In which WW's Mark Stock waxes ecstatic over his favorite Coachella bands...
#1 Thom Yorke (Atoms For Peace)
Radiohead's captain has a way of achieving perfection and then somehow one-upping it. His means this time came in the form of Atoms For Peace, his newest project / supergroup made up of Red Hot Chili Peppers' Flea, producer Nigel Godrich, and frenetic percussionists Joey Waronker and Mauro Refosco.
Yorke was unusually giddy and loose, beer in hand and falling helplessly into a rubbery dance during most of his material. He played every track from his solo masterpiece The Eraser
in order, but his new band reinvented the record entirely. The only defectors of Radiohead Nation seem to be those who believe that Yorke's own work is nothing more than himself with a laptop and a bit of time. In a 90-minute musical address that can only be described as heavenly, Yorke reconstructed his record with a full band and new instrumentation, proving definitely that this small pack of naysayers is totally full of shit.
From the self-titled opening track to some brand new stuff Yorke dubbed “mad shit,” Flea pounded away in classic fashion, feeding funk to the haunting, crashing riffraff of Yorke's work. The percussion section was emphatic and wonderfully savage throughout, turning tracks like “Harrowdown Hill” into thick, tribal sketches, terribly fitting with the winds rising and the temperature finally dropping at Coachella.
In “Skip Divided,” I witnessed the impossible: Flea on the melodica. He played the dreary melody assigned to the keys on the album version. He and Yorke shared the feeling of self-infection, rendered crazy by their collaboration.
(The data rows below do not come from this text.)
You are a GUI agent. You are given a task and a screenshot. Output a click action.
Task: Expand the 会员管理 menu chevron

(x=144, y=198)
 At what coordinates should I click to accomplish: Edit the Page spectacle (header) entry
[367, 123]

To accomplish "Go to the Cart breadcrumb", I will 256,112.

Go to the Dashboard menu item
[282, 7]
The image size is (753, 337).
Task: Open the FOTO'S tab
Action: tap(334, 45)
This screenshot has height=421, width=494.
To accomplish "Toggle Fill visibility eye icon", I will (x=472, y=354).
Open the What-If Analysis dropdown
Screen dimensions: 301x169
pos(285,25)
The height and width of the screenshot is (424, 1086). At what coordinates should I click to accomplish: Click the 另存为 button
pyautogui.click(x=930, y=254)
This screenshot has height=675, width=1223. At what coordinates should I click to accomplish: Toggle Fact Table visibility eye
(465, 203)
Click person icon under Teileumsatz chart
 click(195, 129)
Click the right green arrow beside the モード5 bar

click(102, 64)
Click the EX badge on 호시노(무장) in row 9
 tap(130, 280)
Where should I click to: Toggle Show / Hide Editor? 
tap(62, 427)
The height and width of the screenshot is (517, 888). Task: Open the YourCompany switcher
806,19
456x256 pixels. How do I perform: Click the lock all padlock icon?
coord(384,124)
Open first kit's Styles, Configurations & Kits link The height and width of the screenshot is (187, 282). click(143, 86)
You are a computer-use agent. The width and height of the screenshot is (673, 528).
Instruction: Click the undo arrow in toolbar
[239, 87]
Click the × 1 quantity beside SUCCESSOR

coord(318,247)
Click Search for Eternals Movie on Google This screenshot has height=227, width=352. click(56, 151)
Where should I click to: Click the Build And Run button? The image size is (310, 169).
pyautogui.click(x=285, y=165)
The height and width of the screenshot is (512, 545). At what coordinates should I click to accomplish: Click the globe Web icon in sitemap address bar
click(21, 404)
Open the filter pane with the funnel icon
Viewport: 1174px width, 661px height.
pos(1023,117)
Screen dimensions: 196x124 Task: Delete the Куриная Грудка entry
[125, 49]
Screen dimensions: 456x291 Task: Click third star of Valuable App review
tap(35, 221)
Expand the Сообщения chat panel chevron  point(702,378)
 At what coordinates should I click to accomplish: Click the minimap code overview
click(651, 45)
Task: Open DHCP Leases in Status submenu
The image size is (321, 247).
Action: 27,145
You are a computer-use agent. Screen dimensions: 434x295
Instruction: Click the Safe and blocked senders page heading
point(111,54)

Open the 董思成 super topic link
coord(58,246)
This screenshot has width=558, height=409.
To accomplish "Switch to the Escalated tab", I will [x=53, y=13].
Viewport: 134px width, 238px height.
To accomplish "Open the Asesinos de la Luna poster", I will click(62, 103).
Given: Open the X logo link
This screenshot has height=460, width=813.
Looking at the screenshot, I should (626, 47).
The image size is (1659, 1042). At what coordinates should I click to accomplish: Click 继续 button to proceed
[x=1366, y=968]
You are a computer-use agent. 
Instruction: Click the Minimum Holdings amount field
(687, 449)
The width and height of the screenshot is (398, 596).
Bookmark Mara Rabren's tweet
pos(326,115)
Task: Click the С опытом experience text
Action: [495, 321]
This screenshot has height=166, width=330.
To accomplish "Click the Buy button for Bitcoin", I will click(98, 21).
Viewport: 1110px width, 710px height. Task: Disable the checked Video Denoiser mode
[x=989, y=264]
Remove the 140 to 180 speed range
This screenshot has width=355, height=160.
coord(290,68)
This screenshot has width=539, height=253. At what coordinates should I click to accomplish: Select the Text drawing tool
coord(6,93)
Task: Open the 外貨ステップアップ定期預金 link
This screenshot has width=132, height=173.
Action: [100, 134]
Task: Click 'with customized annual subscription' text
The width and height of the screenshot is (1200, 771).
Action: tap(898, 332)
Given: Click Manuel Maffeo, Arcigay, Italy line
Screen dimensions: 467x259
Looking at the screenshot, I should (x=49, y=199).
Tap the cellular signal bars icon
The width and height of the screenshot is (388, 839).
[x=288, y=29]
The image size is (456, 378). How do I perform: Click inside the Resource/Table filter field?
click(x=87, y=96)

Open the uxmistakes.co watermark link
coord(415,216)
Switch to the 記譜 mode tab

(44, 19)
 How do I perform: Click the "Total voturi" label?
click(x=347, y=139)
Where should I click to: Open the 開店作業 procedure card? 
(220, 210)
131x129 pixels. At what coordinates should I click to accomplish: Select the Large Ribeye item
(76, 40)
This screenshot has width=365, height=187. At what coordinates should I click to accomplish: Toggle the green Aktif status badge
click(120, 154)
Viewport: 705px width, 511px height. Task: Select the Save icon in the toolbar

Yorke did offer some solo takes on Radiohead mainstays like “Airbag” and “Everything In Its Right Place.” But the subject of the evening was finely-tuned, freakishly contemporary, genre-inventing music and it wasn't long before all of Atoms For Peace was back on stage, obliterating expectations.
It was one of the most involved and innovative live sets I have ever seen, truly special.
#2 Beach House
Tired of hearing how dreamy Beach House “has become” but still listening to Teen Dream on a daily basis, I approached the their set with caution. Would recent recognition - despite having been solid from the beginning - taint their stage ethic?
Not at all. Coachella's acoustics were noteworthy from the beginning but it took Beach House's pristine nature to underline the quality. Victoria Legrand's celestial voice ran the length of Polo grounds and fell like freezing rain on fans. Her endless notes revealed an oversize pair of lungs and she head-banged along. They played most of the new record, changing a few things up. Their slow and bubbling take on “Real Love” (yes, they made it slower) had moments of Dire Straits as guitarist Alex Scally sat on an amp and strummed with ethereal effects. You could taste the briskness of their remarkable set.
#3 Portugal. The Man
A full-fledged onslaught of dirty, bluesy rock that shook the rafters of other stages. (See Mark Stock's Coachella, Part One)
Sigur Ros' colorful frontman sat behind his favorite piano most of the set, playing new tracks from his solo project. His sky high vocals came standard, floating across pretty piano riffs, samples and a percussion setup that included a suitcase for a bass drum. Jonsi appeared fairly focused through “Lilikoi Boy,” when he donned a full feather headdress and returned to the Outdoor Theater stage with a huge grin on his face.
His drummer gave grit and toughness to Jonsi's fragile musings, creating an interesting on-stage dualism. He demonstrated much of the ambience of Sigur Ros through bells and droning guitars and without the darkness. If anything, Jonsi's own work can be criticized as too playful, but therein lies the charm. One of the best arrangers and orchestrators in music today, Jonsi commanded respect on and off the stage and thrived in his captivated support group.
Maybe it was because this was the first full set I saw after a miserable drive to the venue. Or, maybe it's that Jay-Z is a born entertainer, with veteran charisma. He thumbed through bits of nearly all of his hits, frustrating some by not playing songs through. At the same time, he managed to play a little something that everybody knew. If he were to play every big song he ever wrote, Jay-Z would have to headline all three days.
Only Jay-Z could be lifted onstage by a trap door 25-minutes late. There was even a countdown starting at ten minutes. New York themed songs blared as the seconds expired. Once he arrived, Jigga rapped like old-times, Memphis Bleek at his side throughout his set. Jay-Z strutted about, walking the length of a stage that held some mesmerizing props. Giant 3D blocks in the back turned to heaping stacks of amps, Wall Street numbers and the Big Apple skyline during his show.
Beyonce walked out to a storm of screams and sang “Young Forever” with her husband. “I feel like a kid up here,” he said. “I don't want to leave but they're making me.” Which was probably true as the dreaded 1 am cutoff—even for those who run New York—was approaching. His appreciation of his sea of fans was pleasant to see and he spent several minutes giving shout outs to random crowd members who caught his eye. By the end, Jay-Z's voice was hoarse and his ten-piece backing band exhausted. For good reason: they spent all night making us bounce.